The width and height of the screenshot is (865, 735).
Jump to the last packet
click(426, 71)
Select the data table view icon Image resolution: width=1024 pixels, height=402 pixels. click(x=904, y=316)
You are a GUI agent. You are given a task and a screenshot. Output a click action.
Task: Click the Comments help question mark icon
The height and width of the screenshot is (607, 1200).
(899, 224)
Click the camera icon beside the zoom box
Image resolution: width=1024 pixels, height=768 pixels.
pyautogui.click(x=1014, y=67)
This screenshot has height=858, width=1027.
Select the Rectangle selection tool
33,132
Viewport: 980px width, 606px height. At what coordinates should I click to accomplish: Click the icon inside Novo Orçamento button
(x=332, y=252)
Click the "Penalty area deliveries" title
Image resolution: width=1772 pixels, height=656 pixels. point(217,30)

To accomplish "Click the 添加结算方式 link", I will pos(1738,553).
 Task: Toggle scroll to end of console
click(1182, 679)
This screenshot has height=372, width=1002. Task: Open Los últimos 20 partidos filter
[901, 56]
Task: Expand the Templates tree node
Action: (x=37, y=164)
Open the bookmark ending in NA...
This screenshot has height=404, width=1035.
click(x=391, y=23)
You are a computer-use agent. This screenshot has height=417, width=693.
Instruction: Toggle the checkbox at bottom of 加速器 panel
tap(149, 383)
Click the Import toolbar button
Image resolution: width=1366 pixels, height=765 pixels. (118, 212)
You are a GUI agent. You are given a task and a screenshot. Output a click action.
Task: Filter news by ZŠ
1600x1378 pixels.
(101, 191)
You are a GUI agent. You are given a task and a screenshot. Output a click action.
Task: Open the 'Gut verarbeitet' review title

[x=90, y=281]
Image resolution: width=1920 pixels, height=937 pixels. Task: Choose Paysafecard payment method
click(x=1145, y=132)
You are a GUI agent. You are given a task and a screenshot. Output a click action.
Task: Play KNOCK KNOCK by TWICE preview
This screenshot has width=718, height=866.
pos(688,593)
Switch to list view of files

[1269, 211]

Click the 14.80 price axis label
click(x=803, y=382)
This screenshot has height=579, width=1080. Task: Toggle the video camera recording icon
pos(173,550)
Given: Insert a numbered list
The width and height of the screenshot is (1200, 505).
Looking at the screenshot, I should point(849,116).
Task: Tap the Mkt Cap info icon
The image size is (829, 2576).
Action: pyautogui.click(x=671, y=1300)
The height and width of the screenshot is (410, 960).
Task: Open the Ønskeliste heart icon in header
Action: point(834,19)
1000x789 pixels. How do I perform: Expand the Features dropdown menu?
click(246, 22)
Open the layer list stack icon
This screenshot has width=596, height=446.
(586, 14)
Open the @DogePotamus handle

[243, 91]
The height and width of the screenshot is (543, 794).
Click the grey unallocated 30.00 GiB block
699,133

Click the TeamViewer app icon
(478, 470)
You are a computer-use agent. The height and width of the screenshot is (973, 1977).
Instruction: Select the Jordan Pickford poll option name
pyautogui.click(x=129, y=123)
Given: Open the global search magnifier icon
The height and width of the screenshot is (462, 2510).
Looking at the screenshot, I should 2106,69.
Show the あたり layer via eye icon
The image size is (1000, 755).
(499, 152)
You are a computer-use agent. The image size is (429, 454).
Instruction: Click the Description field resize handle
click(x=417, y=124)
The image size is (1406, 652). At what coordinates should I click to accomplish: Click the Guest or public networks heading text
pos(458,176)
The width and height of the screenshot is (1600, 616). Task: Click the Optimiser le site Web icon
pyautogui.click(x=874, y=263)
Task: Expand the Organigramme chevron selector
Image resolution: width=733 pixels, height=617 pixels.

EXERCISE INSTRUCTIONS: Print every record above exactly as written.

SOLUTION TO THIS PROBLEM:
The width and height of the screenshot is (865, 735).
Jump to the last packet
click(426, 71)
Select the data table view icon Image resolution: width=1024 pixels, height=402 pixels. click(x=904, y=316)
You are a GUI agent. You are given a task and a screenshot. Output a click action.
Task: Click the Comments help question mark icon
The height and width of the screenshot is (607, 1200).
(899, 224)
Click the camera icon beside the zoom box
Image resolution: width=1024 pixels, height=768 pixels.
pyautogui.click(x=1014, y=67)
This screenshot has height=858, width=1027.
Select the Rectangle selection tool
33,132
Viewport: 980px width, 606px height. At what coordinates should I click to accomplish: Click the icon inside Novo Orçamento button
(x=332, y=252)
Click the "Penalty area deliveries" title
Image resolution: width=1772 pixels, height=656 pixels. point(217,30)

To accomplish "Click the 添加结算方式 link", I will pos(1738,553).
 Task: Toggle scroll to end of console
click(1182, 679)
This screenshot has height=372, width=1002. Task: Open Los últimos 20 partidos filter
[901, 56]
Task: Expand the Templates tree node
Action: (x=37, y=164)
Open the bookmark ending in NA...
This screenshot has height=404, width=1035.
click(x=391, y=23)
You are a computer-use agent. This screenshot has height=417, width=693.
Instruction: Toggle the checkbox at bottom of 加速器 panel
tap(149, 383)
Click the Import toolbar button
Image resolution: width=1366 pixels, height=765 pixels. (118, 212)
You are a GUI agent. You are given a task and a screenshot. Output a click action.
Task: Filter news by ZŠ
1600x1378 pixels.
(101, 191)
You are a GUI agent. You are given a task and a screenshot. Output a click action.
Task: Open the 'Gut verarbeitet' review title

[x=90, y=281]
Image resolution: width=1920 pixels, height=937 pixels. Task: Choose Paysafecard payment method
click(x=1145, y=132)
You are a GUI agent. You are given a task and a screenshot. Output a click action.
Task: Play KNOCK KNOCK by TWICE preview
This screenshot has width=718, height=866.
pos(688,593)
Switch to list view of files

[1269, 211]

Click the 14.80 price axis label
click(x=803, y=382)
This screenshot has height=579, width=1080. Task: Toggle the video camera recording icon
pos(173,550)
Given: Insert a numbered list
The width and height of the screenshot is (1200, 505).
Looking at the screenshot, I should point(849,116).
Task: Tap the Mkt Cap info icon
The image size is (829, 2576).
Action: pyautogui.click(x=671, y=1300)
The height and width of the screenshot is (410, 960).
Task: Open the Ønskeliste heart icon in header
Action: point(834,19)
1000x789 pixels. How do I perform: Expand the Features dropdown menu?
click(246, 22)
Open the layer list stack icon
This screenshot has width=596, height=446.
(586, 14)
Open the @DogePotamus handle

[243, 91]
The height and width of the screenshot is (543, 794).
Click the grey unallocated 30.00 GiB block
699,133

Click the TeamViewer app icon
(478, 470)
You are a computer-use agent. The height and width of the screenshot is (973, 1977).
Instruction: Select the Jordan Pickford poll option name
pyautogui.click(x=129, y=123)
Given: Open the global search magnifier icon
The height and width of the screenshot is (462, 2510).
Looking at the screenshot, I should 2106,69.
Show the あたり layer via eye icon
The image size is (1000, 755).
(499, 152)
You are a computer-use agent. The image size is (429, 454).
Instruction: Click the Description field resize handle
click(x=417, y=124)
The image size is (1406, 652). At what coordinates should I click to accomplish: Click the Guest or public networks heading text
pos(458,176)
The width and height of the screenshot is (1600, 616). Task: Click the Optimiser le site Web icon
pyautogui.click(x=874, y=263)
Task: Expand the Organigramme chevron selector
Image resolution: width=733 pixels, height=617 pixels.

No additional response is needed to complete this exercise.